Go over the lines below, and when one contains the word "Select", copy it.

*** Material to process Section Begins ***

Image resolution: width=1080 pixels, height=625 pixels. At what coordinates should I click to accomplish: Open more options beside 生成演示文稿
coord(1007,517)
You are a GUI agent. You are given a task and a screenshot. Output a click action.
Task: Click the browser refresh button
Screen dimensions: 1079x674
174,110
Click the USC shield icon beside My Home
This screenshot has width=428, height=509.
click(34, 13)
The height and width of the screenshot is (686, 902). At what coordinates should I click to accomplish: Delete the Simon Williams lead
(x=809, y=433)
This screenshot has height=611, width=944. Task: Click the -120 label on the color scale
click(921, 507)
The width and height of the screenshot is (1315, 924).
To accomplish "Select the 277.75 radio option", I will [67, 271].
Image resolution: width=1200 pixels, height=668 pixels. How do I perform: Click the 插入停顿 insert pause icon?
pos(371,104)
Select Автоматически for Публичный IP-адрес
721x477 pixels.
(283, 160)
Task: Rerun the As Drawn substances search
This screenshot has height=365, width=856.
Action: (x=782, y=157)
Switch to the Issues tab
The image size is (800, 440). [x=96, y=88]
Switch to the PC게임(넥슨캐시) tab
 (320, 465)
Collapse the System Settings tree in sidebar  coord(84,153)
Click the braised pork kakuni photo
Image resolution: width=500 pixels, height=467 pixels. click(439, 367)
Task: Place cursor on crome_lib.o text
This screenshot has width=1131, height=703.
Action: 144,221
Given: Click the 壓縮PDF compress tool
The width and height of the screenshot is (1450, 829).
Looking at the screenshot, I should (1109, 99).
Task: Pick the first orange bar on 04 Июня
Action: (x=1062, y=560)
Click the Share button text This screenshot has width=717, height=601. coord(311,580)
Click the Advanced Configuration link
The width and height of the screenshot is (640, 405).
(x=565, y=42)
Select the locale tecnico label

*** Material to process Section Ends ***

(Output for this task):
To accomplish "Select the 277.75 radio option", I will [67, 271].
Select Автоматически for Публичный IP-адрес
Select the locale tecnico label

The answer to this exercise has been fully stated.